Curator Premjish aptly conveys the objective of ‘A Preview to Desolation’ ~ a contemporary art show he has curated at…

Pictures of desolation

Representational Image (Photo: Getty Images)

Curator Premjish aptly conveys the objective of ‘A Preview to Desolation’ ~ a contemporary art show he has curated at the Italian Embassy Cultural Centre, featuring acclaimed Italian and Indian artists ~ when he says: “‘Bad new days’ is an apt way to describe the times we inhabit. In the last few decades, unprecedented economic, political and social turbulence have resulted in a climate rife with insecurity and precarity: an atmosphere of intolerance, which thwarts any form of debate, engagement and dissent, virtues associated with a democratic society. Historic amnesia is favoured over historic memory.”

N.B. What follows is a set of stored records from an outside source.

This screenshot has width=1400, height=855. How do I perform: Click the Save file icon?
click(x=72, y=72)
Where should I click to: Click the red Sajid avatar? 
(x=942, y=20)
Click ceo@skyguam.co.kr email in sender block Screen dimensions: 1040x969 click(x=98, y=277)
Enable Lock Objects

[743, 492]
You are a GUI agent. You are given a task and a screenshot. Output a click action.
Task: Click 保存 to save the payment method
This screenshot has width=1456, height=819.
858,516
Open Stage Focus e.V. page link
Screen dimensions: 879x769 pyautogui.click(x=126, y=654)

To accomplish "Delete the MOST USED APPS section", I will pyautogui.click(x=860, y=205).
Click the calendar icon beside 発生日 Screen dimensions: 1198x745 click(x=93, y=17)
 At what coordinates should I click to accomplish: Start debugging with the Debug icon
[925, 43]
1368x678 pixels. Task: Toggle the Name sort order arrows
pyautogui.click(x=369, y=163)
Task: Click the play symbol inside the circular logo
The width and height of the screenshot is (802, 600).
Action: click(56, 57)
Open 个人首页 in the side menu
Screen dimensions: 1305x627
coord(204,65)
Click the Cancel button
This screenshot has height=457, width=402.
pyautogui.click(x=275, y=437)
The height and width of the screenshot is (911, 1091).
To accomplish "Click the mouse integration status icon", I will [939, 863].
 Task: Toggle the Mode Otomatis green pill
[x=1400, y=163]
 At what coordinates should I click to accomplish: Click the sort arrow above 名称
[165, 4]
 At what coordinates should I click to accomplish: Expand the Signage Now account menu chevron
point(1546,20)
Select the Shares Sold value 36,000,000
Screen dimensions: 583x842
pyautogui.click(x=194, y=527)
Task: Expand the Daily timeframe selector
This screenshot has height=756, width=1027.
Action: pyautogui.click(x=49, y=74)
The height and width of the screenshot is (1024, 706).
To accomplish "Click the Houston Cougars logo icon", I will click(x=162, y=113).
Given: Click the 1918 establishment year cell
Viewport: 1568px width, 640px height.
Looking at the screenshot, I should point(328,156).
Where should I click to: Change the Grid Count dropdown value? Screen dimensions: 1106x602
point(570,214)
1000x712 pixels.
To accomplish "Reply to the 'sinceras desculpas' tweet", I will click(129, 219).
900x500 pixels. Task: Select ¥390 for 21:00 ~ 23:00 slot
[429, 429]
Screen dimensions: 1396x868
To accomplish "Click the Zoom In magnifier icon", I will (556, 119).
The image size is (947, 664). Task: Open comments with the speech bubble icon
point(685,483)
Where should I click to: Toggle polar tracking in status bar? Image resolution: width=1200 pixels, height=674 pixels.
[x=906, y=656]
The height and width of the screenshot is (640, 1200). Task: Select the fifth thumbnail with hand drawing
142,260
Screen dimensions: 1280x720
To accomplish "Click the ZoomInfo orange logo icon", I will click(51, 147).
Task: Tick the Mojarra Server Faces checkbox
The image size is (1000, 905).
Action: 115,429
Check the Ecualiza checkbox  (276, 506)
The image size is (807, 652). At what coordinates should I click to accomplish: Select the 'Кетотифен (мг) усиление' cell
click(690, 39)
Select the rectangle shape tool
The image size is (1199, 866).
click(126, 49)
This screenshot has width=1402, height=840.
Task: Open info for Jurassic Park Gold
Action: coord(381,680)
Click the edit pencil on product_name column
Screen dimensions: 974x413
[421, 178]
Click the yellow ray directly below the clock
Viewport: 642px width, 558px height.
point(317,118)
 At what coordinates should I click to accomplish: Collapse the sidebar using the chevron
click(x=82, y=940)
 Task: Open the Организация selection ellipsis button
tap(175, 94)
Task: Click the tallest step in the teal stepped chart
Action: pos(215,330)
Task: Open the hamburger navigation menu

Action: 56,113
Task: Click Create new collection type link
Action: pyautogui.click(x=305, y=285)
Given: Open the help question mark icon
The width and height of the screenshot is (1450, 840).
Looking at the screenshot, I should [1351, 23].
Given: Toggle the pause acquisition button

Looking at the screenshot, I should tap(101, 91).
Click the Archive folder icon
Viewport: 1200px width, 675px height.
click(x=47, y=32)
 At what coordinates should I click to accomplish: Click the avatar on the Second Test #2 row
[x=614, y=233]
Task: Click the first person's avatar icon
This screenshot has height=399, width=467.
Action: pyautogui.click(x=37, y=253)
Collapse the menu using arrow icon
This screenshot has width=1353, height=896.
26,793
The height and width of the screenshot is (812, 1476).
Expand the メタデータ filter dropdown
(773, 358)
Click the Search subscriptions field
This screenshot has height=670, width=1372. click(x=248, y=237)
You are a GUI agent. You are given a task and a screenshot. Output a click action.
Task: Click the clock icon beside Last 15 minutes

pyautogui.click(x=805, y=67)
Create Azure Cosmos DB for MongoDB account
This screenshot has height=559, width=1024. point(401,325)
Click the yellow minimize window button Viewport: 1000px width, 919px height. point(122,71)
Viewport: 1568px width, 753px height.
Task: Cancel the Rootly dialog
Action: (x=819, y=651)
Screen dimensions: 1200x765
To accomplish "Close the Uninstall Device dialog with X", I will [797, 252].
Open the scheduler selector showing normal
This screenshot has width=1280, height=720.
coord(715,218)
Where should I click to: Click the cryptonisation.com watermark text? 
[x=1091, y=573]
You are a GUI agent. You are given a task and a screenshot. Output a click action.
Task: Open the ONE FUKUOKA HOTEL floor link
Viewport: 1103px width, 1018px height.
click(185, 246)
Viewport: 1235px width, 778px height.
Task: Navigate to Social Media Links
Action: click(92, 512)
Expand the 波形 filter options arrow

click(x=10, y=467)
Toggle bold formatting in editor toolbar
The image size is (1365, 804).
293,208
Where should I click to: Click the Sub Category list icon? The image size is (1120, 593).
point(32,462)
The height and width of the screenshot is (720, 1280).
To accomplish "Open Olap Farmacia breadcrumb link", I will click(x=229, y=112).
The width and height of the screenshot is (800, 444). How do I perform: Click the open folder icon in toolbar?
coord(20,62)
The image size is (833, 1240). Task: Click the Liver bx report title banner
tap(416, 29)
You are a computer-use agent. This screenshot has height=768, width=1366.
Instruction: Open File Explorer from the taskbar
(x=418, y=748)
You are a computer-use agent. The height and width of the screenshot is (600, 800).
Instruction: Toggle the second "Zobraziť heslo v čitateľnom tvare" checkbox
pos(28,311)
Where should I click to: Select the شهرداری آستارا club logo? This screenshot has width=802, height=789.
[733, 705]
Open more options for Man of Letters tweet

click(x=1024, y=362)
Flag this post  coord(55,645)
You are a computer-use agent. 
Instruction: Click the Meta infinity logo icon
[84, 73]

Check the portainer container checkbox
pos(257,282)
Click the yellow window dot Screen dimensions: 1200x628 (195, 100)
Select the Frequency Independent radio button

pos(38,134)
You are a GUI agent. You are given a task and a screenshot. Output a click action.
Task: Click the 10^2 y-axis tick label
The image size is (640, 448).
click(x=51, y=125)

The exhibition imagines the contemporary as a desolate landscape, a terrain stripped of hope and peace. Quests for justice, equality and asylum have become more important than ever, but these struggles are always met with dismissal and brutal crackdown. Nine artists have responded to this topic, which is of utmost importance, through their works.

The exhibition aims at establishing a people-topeople connect by encouraging the general public, especially students to connect and engage with the works. It is to serve this objective that talks and interactions with artists were also organised.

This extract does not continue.